- [TASK TO COMPLETE]:
Of the lines below, write out exactly those from the line with "Given: Expand children" through the line with "Given: Select the 256 SPs cell", both included, and skip the rest.

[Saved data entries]
========================================
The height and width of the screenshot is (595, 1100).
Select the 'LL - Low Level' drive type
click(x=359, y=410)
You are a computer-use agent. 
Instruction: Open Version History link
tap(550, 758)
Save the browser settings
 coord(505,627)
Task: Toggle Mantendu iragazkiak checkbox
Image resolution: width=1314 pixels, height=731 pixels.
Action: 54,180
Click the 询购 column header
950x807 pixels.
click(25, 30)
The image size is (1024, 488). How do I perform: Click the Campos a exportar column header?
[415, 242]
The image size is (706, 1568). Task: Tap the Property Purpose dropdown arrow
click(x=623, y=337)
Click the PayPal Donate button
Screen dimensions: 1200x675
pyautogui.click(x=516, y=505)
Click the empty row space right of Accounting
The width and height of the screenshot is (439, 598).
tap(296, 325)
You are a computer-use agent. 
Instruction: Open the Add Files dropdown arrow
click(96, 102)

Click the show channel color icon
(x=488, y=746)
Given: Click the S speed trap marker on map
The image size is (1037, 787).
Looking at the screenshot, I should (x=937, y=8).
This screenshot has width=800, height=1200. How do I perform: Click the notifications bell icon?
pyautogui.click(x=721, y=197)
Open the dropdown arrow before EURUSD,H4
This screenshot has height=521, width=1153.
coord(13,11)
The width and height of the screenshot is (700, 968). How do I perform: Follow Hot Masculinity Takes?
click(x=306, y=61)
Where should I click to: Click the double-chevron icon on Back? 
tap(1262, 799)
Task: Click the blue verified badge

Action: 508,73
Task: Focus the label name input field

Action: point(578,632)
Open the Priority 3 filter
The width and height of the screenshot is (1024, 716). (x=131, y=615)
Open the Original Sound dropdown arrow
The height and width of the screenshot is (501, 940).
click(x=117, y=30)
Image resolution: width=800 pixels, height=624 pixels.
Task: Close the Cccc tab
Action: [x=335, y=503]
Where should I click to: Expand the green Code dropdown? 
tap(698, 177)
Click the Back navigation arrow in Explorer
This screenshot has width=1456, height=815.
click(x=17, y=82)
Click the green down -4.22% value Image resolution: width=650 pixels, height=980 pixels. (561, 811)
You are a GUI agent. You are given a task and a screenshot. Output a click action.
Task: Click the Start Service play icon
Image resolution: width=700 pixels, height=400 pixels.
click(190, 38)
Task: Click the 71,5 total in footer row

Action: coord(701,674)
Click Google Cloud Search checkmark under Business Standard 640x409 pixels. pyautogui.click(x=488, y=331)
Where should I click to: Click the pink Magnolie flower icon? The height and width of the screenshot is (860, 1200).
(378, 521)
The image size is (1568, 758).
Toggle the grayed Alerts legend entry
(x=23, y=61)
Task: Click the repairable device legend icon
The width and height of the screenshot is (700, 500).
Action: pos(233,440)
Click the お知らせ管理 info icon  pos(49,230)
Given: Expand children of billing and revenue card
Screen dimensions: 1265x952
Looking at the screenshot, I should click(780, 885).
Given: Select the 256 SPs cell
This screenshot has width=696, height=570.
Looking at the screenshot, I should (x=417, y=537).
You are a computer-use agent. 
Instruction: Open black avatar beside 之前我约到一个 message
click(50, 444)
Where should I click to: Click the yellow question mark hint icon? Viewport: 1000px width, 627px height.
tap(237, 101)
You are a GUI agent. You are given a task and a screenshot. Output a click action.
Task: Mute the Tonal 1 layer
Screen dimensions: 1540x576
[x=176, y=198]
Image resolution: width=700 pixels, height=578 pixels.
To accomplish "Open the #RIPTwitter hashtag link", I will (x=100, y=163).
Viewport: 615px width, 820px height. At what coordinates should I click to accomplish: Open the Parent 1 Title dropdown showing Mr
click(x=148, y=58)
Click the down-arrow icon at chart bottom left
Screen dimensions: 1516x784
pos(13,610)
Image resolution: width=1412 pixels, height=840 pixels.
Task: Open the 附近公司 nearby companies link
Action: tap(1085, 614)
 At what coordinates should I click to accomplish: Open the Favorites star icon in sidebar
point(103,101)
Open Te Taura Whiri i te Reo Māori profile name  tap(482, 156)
========================================
- [OUTPUT FOR THIS EXERCISE]:
Given: Expand children of billing and revenue card
Screen dimensions: 1265x952
Looking at the screenshot, I should click(780, 885).
Given: Select the 256 SPs cell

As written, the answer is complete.